Петер Каменцинд. Страница 5
– Петер Каменцинд, – говорил мой учитель греческого, – ты твердолобый упрямец и нелюдим и набьешь себе на своем веку еще немало шишек.
Я молча разглядывал жирного очкарика, слушая его речи, и находил его смешным.
– Петер Каменцинд, – говорил учитель математики, – ты гениальный лодырь, и я сожалею, что нет более низкой отметки, чем «нуль». Я оцениваю твои сегодняшние успехи на минус два с половиной.
Я смотрел на него с жалостью, потому что он страдал косоглазием, и находил его скучным.
– Петер Каменцинд, – сказал однажды профессор истории, – ты скверный ученик, но когда-нибудь ты все же станешь историком. Ибо ты ленив, но умеешь отличать великое от ничтожного.
Однако и это не произвело на меня особого впечатления. И вместе с тем учителя внушали мне уважение, ибо я считал их наместниками науки, а перед наукой я испытывал жгучий, священный трепет. И хотя мнение учителей о моей лени было единым, я все же успевал по всем предметам и ровно держался где-то чуть выше середнячков. То, что гимназия и гимназическая наука были только первыми шагами, преддверием, мне было ясно: я ждал того, что будет потом. За этими приготовлениями, за всем этим школярством я надеялся обнаружить мир чистой духовности, неоспоримую, уверенную в своих силах науку, ведущую к истине. Тогда-то, думал я, мне и откроется тайный смысл сумрачных дебрей истории, битв народов и робкого, вопросительного ожидания каждой отдельной души.

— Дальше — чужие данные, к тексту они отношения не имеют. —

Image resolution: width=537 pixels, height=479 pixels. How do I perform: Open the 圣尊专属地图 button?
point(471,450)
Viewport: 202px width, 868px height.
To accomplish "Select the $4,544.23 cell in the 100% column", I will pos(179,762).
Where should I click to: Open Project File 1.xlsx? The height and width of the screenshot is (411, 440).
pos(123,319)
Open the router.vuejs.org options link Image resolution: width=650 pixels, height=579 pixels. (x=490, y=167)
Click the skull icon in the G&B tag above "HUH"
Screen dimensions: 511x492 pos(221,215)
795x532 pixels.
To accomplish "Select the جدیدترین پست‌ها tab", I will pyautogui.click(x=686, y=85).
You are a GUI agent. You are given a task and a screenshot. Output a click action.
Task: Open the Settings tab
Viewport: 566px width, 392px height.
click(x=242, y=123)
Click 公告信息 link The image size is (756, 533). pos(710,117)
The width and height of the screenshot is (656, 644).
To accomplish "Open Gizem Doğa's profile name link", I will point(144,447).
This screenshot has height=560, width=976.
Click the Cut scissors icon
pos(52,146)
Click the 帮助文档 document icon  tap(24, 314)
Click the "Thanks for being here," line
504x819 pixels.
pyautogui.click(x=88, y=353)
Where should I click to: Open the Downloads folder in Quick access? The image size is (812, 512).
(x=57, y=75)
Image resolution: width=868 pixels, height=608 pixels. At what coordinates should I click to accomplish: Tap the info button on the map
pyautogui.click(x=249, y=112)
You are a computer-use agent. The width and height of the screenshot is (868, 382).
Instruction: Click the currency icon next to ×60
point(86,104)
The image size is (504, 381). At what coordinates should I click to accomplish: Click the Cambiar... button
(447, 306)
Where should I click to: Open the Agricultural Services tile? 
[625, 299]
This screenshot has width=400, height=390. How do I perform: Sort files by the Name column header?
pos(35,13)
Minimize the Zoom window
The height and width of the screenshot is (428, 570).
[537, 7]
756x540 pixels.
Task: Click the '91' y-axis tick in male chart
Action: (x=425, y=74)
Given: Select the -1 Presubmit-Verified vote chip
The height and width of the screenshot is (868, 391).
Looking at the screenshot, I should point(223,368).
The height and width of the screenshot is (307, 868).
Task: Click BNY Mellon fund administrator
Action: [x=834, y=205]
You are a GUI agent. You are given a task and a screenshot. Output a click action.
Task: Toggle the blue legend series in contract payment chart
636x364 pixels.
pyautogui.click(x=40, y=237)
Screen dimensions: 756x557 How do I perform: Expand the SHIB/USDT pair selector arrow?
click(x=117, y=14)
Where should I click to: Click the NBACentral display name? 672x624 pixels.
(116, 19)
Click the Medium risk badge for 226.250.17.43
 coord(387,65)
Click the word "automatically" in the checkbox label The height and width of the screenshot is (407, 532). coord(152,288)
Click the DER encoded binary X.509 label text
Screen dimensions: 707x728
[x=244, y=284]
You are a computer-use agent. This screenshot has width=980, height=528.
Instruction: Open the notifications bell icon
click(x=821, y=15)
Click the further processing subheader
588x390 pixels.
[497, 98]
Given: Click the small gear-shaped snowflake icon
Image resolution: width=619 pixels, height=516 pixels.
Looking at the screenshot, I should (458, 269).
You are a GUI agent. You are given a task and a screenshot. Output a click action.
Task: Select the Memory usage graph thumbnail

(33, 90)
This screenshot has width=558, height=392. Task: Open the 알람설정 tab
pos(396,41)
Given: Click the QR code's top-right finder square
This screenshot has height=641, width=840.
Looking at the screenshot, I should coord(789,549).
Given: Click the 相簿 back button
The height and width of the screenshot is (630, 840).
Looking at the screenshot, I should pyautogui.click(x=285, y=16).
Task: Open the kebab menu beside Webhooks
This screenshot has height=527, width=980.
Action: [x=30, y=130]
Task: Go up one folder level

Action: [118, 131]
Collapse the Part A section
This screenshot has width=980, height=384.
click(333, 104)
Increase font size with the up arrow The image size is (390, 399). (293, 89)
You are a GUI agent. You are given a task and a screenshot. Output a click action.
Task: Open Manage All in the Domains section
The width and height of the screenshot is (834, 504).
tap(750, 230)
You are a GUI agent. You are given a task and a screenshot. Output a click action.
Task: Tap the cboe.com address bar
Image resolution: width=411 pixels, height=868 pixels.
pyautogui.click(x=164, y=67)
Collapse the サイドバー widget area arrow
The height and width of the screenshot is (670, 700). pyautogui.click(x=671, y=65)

Еще сильней и живее была другая моя страсть. Мне очень хотелось иметь друга.
Среди гимназистов я приметил одного темноволосого серьезного мальчика, на два года старше меня, по имени Каспар Хаури. Он отличался от других степенностью, уверенными, мягкими манерами, по-мужски твердой посадкой головы и молчаливостью. Я месяцами почтительно взирал на него снизу вверх, всюду ходил за ним следом, движимый страстной надеждой, что он наконец заметит меня. Я ревновал его к каждому бюргеру, с которым он здоровался, и к каждому дому, в который он входил или из которого неожиданно появлялся. Но я был двумя классами младше его, а он, по-видимому, даже перед своими сверстниками чувствовал свое превосходство. Мы ни разу даже не обмолвились ни единым словом.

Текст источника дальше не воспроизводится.